Genesis
Sisters of Alexandria, you have requested an account of my years in Palestine, and so I pledge these scrolls to you, a gift from sister to sister, in appreciation for all your works. Some of you, my Sisters, are interested in the war, and want to hear heroic tales of Zealots. Some of you mourn Churban HaBayit (Destruction of the Temple), and wish to join my grief with yours.
I know that some of you, too, yearn for the Lost Wisdom. You are curious about magic; and I will teach you what I know. As my most beloved disciples, these things are for your eyes alone.
Our Academy is dedicated to the womanly promulgation of all the jewels of civilisation. This work must be part of that goal.
In my memory, the story began on that night when I came to my senses on the sandy hill west of the ruins of old Babylon. Everything before that seems a far distant past. It was on that cold ground that my destiny was cast, the Evening Star shining down upon my dusty shawl and bloodied robe, a magical fox questioning my actions with a probing gaze. I’ve had to trace the story backward from that moment, as for many years my mind blocked the memories of what had gone before.
I cannot report to you that event, Sisters, other than by starting from the beginning. I cannot confess to you my behaviour on that night before I tell you the story of who I was, for I was very different then as a girl from the old crone you know now.

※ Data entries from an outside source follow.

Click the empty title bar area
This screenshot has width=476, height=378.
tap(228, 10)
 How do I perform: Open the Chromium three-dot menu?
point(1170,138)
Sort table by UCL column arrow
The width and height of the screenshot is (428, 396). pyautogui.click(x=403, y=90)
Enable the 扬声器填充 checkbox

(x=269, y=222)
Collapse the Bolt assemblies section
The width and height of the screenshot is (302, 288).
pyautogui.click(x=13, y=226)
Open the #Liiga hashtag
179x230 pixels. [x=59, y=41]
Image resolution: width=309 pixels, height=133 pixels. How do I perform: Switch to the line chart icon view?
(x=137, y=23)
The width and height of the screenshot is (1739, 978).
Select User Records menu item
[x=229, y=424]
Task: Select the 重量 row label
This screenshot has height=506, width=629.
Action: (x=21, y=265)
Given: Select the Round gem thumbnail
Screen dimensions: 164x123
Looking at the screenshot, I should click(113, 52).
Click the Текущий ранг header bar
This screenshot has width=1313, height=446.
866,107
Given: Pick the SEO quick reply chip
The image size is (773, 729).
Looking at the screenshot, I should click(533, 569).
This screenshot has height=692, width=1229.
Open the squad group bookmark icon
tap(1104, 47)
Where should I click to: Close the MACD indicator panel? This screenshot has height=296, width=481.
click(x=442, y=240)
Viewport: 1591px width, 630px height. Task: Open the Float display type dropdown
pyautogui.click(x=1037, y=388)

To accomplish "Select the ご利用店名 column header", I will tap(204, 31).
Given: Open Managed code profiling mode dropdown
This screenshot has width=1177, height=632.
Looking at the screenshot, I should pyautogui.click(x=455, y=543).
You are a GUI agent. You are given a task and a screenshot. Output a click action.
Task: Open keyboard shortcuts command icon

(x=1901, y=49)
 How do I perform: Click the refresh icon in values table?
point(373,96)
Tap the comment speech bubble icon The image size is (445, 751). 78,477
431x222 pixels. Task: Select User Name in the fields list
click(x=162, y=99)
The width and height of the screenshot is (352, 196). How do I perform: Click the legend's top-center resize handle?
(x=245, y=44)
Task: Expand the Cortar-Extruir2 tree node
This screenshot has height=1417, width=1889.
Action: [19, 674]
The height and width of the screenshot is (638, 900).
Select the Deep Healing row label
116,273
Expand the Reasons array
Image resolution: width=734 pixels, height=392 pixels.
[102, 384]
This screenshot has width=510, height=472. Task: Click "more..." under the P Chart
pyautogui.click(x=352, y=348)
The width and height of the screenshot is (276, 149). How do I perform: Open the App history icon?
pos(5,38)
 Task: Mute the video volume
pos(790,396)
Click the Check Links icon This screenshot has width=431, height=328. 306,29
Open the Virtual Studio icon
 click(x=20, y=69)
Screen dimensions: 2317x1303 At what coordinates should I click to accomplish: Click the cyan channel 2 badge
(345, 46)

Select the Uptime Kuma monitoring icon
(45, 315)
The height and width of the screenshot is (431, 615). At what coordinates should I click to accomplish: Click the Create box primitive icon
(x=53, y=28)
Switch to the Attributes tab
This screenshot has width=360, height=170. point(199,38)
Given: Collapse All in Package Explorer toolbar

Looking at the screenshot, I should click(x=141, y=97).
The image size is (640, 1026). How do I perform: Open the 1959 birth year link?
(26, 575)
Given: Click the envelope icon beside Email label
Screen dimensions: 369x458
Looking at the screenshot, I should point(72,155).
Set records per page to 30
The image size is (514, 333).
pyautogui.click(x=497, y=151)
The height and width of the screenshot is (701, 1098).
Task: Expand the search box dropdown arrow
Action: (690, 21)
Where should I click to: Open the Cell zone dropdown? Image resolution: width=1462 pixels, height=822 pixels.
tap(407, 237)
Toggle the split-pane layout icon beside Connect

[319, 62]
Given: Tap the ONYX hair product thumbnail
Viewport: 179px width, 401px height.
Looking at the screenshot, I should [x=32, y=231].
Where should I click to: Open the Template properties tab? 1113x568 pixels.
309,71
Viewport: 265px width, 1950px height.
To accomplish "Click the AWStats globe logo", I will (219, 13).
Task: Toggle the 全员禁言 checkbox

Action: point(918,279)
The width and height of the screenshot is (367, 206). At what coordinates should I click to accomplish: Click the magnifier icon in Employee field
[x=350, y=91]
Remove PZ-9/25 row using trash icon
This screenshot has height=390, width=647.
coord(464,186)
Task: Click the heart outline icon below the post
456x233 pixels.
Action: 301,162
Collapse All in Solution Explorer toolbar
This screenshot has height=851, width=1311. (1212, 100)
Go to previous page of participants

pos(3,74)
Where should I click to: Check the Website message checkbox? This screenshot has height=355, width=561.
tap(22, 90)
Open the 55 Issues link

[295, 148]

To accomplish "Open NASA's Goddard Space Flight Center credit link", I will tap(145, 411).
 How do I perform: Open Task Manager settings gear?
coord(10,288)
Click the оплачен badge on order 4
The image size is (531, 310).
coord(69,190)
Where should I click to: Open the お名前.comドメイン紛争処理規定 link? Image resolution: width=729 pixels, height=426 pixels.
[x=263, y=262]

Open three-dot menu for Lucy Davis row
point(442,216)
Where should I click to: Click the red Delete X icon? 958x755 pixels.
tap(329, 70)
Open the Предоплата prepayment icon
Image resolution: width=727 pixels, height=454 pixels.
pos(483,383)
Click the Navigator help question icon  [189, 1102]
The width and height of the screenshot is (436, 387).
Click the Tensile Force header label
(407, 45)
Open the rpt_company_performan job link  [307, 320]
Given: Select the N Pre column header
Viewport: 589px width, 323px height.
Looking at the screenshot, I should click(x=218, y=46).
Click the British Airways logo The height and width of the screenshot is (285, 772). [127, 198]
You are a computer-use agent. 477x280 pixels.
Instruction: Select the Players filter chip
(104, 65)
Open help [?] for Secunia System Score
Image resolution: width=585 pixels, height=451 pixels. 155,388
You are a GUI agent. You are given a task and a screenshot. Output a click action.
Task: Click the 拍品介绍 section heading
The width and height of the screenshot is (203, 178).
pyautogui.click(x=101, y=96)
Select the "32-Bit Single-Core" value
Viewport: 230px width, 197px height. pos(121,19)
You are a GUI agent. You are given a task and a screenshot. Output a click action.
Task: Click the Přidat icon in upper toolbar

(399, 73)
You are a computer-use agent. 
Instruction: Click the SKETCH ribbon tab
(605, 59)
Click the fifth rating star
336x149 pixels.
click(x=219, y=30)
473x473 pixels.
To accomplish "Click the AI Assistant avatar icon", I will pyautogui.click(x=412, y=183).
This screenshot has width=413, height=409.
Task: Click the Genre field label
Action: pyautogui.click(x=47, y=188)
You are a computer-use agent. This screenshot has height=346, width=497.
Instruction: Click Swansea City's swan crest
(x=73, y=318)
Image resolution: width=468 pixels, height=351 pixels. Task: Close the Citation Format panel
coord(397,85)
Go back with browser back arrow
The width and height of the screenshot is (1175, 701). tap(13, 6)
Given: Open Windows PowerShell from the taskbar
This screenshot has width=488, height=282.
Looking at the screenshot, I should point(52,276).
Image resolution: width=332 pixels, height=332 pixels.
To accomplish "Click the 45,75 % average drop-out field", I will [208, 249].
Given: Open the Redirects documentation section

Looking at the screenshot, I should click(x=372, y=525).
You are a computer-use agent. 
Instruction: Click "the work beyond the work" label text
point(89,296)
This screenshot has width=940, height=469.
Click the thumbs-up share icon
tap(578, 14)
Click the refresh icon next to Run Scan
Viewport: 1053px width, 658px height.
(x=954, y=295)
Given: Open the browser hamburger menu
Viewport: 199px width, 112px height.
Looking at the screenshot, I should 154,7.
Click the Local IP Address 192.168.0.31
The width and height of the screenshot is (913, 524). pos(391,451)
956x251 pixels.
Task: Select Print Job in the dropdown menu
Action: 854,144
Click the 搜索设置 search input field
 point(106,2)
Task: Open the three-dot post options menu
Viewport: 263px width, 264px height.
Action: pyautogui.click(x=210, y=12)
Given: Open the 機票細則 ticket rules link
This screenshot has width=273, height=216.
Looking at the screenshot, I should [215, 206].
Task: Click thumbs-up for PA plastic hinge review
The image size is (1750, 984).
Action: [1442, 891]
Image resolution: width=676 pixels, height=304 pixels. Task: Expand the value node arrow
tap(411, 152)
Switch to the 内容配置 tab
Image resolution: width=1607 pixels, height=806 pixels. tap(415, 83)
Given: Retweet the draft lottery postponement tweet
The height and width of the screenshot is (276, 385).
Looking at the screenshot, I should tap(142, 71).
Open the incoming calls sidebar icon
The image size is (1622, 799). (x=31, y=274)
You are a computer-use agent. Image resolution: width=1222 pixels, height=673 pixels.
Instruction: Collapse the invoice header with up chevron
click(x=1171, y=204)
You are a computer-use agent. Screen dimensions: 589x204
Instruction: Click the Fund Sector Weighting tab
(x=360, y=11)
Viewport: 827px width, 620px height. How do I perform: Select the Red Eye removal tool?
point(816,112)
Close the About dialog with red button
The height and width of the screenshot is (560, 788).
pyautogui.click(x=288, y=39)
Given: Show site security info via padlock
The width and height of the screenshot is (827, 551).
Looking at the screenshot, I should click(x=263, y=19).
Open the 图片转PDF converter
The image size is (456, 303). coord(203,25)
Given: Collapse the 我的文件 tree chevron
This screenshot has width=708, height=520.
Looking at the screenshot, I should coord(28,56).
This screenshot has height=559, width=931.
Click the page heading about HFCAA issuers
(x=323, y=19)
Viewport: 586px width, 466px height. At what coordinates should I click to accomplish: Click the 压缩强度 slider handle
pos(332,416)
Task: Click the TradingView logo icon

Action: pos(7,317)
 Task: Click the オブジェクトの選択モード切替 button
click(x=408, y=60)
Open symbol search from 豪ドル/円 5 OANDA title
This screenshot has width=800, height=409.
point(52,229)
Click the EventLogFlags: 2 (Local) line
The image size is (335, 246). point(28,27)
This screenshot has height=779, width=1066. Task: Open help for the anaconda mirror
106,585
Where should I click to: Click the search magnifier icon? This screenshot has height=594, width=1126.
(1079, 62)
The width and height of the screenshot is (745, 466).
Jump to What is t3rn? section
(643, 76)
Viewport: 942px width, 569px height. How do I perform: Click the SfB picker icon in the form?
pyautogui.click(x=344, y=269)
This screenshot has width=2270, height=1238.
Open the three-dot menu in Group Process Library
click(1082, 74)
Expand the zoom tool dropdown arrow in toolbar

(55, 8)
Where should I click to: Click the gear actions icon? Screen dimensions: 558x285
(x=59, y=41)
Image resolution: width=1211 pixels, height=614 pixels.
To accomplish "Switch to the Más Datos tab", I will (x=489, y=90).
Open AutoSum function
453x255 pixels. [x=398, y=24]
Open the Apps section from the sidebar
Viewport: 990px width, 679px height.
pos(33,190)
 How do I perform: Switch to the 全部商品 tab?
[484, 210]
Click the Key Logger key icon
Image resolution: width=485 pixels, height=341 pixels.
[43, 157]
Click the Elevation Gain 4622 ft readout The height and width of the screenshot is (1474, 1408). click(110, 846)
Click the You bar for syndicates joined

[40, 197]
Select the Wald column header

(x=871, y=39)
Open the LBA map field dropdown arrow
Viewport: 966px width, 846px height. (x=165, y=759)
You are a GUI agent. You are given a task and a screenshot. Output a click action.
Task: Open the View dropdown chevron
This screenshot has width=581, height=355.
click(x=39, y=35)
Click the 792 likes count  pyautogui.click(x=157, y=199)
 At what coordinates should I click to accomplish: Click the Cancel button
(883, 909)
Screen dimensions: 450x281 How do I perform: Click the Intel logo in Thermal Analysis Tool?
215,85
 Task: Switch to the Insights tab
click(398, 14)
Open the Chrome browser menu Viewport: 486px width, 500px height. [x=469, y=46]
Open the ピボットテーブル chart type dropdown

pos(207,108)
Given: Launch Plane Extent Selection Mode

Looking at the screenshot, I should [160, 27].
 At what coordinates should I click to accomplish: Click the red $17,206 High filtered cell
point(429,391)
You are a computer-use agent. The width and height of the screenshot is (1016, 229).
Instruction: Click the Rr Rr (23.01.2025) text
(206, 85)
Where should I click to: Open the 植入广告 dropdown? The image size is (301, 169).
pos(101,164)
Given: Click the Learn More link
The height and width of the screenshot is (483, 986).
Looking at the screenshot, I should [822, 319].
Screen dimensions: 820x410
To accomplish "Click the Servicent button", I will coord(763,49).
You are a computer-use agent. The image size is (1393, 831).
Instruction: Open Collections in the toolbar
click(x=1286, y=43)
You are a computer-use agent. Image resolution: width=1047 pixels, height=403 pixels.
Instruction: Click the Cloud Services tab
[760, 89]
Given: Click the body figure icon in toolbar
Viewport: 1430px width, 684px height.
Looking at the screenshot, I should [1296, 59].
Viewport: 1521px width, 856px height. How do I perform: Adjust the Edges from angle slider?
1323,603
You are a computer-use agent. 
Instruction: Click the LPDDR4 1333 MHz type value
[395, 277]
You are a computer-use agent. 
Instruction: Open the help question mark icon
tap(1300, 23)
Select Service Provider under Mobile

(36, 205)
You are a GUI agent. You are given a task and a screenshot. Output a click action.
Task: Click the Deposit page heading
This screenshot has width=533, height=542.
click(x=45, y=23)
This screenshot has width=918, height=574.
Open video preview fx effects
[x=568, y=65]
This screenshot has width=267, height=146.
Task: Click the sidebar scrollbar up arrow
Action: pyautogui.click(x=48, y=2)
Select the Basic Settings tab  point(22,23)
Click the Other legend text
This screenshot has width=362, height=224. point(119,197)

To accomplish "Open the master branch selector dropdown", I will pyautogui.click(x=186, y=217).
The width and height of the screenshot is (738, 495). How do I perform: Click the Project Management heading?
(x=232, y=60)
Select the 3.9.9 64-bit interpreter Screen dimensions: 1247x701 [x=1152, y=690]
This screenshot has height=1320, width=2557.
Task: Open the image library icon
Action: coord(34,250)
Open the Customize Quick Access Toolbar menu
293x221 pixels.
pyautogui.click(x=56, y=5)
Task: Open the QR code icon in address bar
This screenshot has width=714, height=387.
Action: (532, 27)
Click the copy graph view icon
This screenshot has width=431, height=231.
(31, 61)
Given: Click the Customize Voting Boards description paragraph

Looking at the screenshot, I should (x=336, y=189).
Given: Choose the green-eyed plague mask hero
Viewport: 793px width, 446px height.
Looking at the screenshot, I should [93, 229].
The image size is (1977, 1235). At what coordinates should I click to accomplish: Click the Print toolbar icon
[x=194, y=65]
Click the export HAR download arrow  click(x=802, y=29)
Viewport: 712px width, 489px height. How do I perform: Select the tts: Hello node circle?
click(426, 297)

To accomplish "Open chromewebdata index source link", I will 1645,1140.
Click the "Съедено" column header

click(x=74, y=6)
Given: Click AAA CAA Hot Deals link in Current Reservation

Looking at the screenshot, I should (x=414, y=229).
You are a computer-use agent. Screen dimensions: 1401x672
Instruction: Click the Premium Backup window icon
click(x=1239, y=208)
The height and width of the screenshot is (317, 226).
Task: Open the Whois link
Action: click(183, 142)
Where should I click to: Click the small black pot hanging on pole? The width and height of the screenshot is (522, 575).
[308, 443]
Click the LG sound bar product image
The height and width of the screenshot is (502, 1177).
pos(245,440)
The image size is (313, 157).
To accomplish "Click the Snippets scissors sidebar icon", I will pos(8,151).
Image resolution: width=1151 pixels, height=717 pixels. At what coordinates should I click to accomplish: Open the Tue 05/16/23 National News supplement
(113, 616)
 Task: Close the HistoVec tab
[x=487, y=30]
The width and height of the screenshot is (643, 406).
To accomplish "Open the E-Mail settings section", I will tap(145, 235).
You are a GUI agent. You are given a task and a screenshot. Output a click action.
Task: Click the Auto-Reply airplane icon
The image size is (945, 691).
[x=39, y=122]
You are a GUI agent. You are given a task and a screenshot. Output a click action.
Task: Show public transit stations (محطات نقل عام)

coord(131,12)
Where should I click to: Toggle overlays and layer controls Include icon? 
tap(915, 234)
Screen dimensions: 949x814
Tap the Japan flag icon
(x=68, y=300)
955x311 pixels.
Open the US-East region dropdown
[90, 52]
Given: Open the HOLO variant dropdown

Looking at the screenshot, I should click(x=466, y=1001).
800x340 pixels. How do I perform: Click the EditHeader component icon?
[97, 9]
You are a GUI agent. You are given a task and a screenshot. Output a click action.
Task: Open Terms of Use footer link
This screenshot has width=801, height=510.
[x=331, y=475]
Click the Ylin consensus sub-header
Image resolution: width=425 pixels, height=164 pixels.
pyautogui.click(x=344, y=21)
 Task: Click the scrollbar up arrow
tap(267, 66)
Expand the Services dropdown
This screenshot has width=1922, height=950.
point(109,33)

As you know, I was born in the Land Between the Rivers, in the city of Babylon, which is called Seleucia on the Tigris by the heirs of Alexandros (Alexander the Great).
My father, Itamar son of Nebazak, was a keeper of the royal archives of the Parthians. It has been the tradition in our family for eighteen generations by virtue of our scholarship. We are in Babylon since the Captivity.
My mother, Sherah, suffered a grave illness in the years after my birth, and there are many years between me and my younger brothers.
Some moons passed her with no moonblood, other moons she bled so heavily she took to bed. Sometimes when she lifted something heavy, she would cry out in pain and curl into a ball on the kitchen floor. Father was so careful when he embraced her, it seemed as if he was afraid even to touch her. Of course, no one ever explains such things to children, but I later described the symptoms to Ima Devorah, and she said it sounded like scarring on the womb. When Mother conceived and delivered the first boy, Adam, the birthing must have cleared away the scarred tissue from her body. When she recovered, she had three more sons in a row, each born before the elder was weaned.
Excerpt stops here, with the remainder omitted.